These attributes let us satisfy all of our use cases; simple and advanced configurations, and even how resources are deployed. CUE is much more expressive than Kustomize and Helm with keeping central packages maintainable.

And some projects like Istio and Dagger are already considering, or are already using CUE.

Diving into k8s-kit

Basic Configuration

As previously mentioned, k8s-kit is implemented by CUE and provides devs with the interface of configurations with CUE.

An example of the simplest configurations looks like the following:

package kubernetes

import (
    "github.com/mercari/kubernetes-kit/pkg/kit"
)

Metadata: kit.#Metadata & {
    serviceID: "reviews"
}

App: kit.#Application & {
    metadata: Metadata
}

Pipeline: kit.#Pipeline & {
    metadata: Metadata
}

Delivery: app: kit.Delivery & {
    pipeline:  Pipeline.pipeline
    resources: App.resources
}

Application generates multiple Kubernetes resources as described above. And this simple configuration generates 200+ lines of YAML at the time of writing.

The following describes what each field and expression means, in order of appearance:

  • kit.#Metadata: Defines various metadata. Used for setting defaults and validating many kinds of values like labels and annotations. It will be referenced from other definitions.
    • serviceID: Internal ID at Mercari pointing to a service, which is corresponding to a single Kubernetes namespace and GCP project ID per environment. The kit converts a service ID to Kubernetes namespaces internally. In the example, the namespaces are reviews-prod and reviews-dev, supposing we have 2 clusters for production and development environments.
  • kit.#Application: Defines a configuration for services on Kubernetes clusters. Generates Kubernetes resource configurations like Deployment, Service, (Horizontal)PodAutoscaler, and PodDisruptionBudget, with many reasonable defaults based on configurations provided to it.
  • kit.#Pipeline: Defines a delivery pipeline. At the time of writing, we mainly use Spinnaker to deploy resources so it generates a Spinnaker pipeline configuration.
  • kit.Delivery: Defines what resources are to be deployed and how they are to be deployed. The example specifies a Spinnaker pipeline but it can specify some other methods like Argo CD and the kubectl command. Delivery will be a final output of Kubernetes resources and will be consumed by our custom CUE commands.

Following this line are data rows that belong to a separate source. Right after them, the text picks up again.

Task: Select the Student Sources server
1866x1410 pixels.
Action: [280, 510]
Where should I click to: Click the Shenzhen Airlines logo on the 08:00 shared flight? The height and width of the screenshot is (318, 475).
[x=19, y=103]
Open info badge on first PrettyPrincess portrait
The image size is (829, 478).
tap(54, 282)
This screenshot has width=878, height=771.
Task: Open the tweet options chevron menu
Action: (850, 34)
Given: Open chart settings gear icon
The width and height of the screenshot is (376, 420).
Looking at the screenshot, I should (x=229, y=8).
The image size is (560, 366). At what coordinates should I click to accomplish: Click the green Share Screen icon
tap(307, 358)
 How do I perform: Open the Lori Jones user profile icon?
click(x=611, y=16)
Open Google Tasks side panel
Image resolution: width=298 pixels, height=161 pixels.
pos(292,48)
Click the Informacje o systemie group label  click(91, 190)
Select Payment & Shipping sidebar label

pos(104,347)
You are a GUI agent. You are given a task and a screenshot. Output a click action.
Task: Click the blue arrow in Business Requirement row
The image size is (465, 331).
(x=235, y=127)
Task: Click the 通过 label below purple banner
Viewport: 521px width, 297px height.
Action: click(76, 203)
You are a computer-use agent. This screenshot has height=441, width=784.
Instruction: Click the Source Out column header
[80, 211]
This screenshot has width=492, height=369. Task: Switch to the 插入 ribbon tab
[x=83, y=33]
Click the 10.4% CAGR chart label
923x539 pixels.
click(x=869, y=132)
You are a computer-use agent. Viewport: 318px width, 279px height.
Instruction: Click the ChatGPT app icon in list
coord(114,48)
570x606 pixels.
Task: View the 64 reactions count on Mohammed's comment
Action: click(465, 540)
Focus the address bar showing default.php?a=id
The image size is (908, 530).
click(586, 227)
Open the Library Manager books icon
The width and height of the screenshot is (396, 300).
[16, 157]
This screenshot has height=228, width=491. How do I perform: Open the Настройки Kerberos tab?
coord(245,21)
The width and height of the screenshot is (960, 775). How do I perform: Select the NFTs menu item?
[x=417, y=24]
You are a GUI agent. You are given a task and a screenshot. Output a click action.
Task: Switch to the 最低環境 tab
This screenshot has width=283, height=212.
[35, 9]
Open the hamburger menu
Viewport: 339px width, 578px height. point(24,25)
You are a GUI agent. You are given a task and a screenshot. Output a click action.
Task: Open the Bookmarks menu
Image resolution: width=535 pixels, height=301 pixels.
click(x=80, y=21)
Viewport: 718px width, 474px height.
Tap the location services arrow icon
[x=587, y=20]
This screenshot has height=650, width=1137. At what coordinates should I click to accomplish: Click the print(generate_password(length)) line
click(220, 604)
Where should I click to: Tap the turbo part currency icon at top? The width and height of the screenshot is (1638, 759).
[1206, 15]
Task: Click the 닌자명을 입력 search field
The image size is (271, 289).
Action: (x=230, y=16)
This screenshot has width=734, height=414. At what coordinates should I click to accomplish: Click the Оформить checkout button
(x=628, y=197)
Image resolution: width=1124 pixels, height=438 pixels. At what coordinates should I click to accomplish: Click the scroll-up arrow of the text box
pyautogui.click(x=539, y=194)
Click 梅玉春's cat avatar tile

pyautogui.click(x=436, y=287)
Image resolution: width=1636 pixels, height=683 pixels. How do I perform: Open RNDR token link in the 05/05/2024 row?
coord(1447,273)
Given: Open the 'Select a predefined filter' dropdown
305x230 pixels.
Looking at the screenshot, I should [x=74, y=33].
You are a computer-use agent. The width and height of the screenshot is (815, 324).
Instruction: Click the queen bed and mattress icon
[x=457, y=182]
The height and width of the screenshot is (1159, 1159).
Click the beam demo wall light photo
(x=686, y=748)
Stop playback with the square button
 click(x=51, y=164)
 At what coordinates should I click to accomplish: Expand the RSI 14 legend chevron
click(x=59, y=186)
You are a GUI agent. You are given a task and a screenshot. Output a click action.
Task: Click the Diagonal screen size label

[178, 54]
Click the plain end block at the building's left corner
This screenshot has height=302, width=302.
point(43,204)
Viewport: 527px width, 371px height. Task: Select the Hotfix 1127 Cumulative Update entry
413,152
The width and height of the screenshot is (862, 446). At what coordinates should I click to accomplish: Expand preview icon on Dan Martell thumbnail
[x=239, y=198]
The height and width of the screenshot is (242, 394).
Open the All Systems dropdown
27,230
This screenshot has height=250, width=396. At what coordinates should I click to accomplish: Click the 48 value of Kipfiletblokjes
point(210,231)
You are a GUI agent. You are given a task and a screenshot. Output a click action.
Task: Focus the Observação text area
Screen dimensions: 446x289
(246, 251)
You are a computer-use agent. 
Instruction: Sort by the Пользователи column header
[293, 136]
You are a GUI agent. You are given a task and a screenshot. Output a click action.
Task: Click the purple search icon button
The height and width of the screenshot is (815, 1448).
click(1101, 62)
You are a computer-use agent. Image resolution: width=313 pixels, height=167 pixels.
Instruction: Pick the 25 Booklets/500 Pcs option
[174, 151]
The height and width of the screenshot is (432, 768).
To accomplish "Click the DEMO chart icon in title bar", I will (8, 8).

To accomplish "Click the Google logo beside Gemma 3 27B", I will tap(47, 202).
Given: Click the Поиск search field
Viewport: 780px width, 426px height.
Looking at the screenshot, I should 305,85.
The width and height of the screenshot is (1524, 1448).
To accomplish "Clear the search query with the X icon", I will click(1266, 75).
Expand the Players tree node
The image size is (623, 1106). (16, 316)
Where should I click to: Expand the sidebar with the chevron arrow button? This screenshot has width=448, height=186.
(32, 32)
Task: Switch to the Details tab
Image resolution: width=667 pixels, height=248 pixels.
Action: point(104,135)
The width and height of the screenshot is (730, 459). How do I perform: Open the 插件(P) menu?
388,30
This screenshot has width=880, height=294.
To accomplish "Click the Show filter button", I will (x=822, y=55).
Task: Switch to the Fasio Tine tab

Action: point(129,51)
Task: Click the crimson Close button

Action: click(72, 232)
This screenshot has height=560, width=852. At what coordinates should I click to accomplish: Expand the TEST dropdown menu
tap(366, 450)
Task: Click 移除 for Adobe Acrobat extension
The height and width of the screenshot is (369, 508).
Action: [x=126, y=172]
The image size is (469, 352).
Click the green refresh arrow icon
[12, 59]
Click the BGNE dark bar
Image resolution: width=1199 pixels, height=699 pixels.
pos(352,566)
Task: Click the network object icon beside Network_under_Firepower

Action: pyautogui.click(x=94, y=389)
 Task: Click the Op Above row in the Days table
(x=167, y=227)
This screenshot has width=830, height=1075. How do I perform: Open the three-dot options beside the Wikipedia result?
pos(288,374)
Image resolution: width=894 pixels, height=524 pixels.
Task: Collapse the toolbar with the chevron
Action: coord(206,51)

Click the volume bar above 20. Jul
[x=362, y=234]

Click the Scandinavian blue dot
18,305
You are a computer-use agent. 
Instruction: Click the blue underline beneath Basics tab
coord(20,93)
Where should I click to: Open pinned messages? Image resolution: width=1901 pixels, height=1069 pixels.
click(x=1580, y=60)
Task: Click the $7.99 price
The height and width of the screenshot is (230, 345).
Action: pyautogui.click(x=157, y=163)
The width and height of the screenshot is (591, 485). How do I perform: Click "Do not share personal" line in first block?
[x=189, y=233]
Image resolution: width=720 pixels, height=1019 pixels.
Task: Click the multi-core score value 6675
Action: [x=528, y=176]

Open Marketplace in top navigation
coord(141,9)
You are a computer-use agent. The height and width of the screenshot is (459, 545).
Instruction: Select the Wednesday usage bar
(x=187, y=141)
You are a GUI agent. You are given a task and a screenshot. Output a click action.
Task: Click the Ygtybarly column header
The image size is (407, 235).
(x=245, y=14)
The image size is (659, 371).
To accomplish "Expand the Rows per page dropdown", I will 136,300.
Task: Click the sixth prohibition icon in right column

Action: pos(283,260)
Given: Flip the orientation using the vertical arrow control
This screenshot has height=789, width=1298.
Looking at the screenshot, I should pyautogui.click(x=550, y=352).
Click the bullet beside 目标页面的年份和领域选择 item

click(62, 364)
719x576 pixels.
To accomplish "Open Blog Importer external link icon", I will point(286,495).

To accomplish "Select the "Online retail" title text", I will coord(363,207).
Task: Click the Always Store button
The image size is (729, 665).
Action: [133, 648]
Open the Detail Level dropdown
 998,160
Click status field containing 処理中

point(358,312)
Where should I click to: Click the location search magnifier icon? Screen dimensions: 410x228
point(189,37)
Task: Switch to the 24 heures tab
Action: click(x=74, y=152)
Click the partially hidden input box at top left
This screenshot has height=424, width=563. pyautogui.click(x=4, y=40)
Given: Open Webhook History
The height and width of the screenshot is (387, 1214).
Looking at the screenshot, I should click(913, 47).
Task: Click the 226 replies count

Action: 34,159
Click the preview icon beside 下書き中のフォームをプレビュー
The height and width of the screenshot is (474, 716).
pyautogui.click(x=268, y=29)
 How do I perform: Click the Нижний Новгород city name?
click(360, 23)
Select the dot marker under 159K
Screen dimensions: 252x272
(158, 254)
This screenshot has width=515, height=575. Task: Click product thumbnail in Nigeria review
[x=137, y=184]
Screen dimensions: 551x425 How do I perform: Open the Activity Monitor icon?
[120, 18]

The schema of kit.#Application looks like below:

package kit

#Application: {
    #Base // Base configuration including #Metadata.

    spec: {
        #PodSpec

        // Application's Docker image name, excluding the image registry prefix.
        image: mercari.#Name | *metadata.name

        // Minimum number of replicas, as a percentage, that must be available.
        minAvailable: string & =~"^([1-9]%$|^[1-9][0-9]%$|^100%)$" | *"50%"

        // Scaling configuration.
        scaling: #ScalingType
    }

    patch: {
        // Patching arbitrary fields.
    }
}

This heavily depends on other definitions that we are omitting here, so you don’t need to completely understand what each field means. #Application and its dependent definitions sets defaults and validate values, allowing users to focus on specifying only the necessary parameters based on their requirements.

Multi-Cluster Support

The kit is originally designed to support multi-cluster configurations, unlike some other tools. The cluster to which an application is to be deployed is defined within the Metadata:

Metadata: region: "tokyo" // or "osaka"

Note that the above is expressed by a CUE’s shorthand. In the example, specifying ”tokyo” means Kubernetes resources are deployed to the “tokyo” cluster.

Flexible, Intuitive Directory Structure

Since all files belonging to the same package end up being interpreted as the concatenation of the files, there is no restriction on a directory structure or the need to specify dependent files/directories like Kustomize.

We recommend the following structure to avoid duplications as much as possible but each dev can choose their own structure:

apps/reviews
├── development // dev specific
│   ├── kubernetes.cue
│   ├── osaka // dev’s osaka cluster specific
│   │   └── kubernetes.cue
│   └── tokyo // dev’s tokyo cluster specific
│       └── kubernetes.cue
├── kubernetes.cue // common to all env/cluster
└── production
    ├── kubernetes.cue // prod specific
    ├── osaka // prod’s osaka cluster specific
    │   └── kubernetes.cue
    └── tokyo // prod’s tokyo cluster specific
        └── kubernetes.cue

You may see configurations under child directories unify with ones under parent directories.

Customization

Now that we covered the basics of the kit, let’s take more examples to know more how valuable it is.

1. Configure abstraction

Example below shows how to customize a configuration specific to a service:

App: kit.#Application & {
    metadata: Metadata

    spec: {
        expose: grpc: port: 5000

        scaling: horizontal: {
            minReplicas: 3
            maxReplicas: 10
        }
    }

    patch: service: metadata: annotations: foo: "bar"
}

The example specifies a port number for Deployment and Service, overrides the default configuration for HPA, and patched an annotation. The kit is designed to allow devs to easily customize their configuration and change most of the values flexibly as above.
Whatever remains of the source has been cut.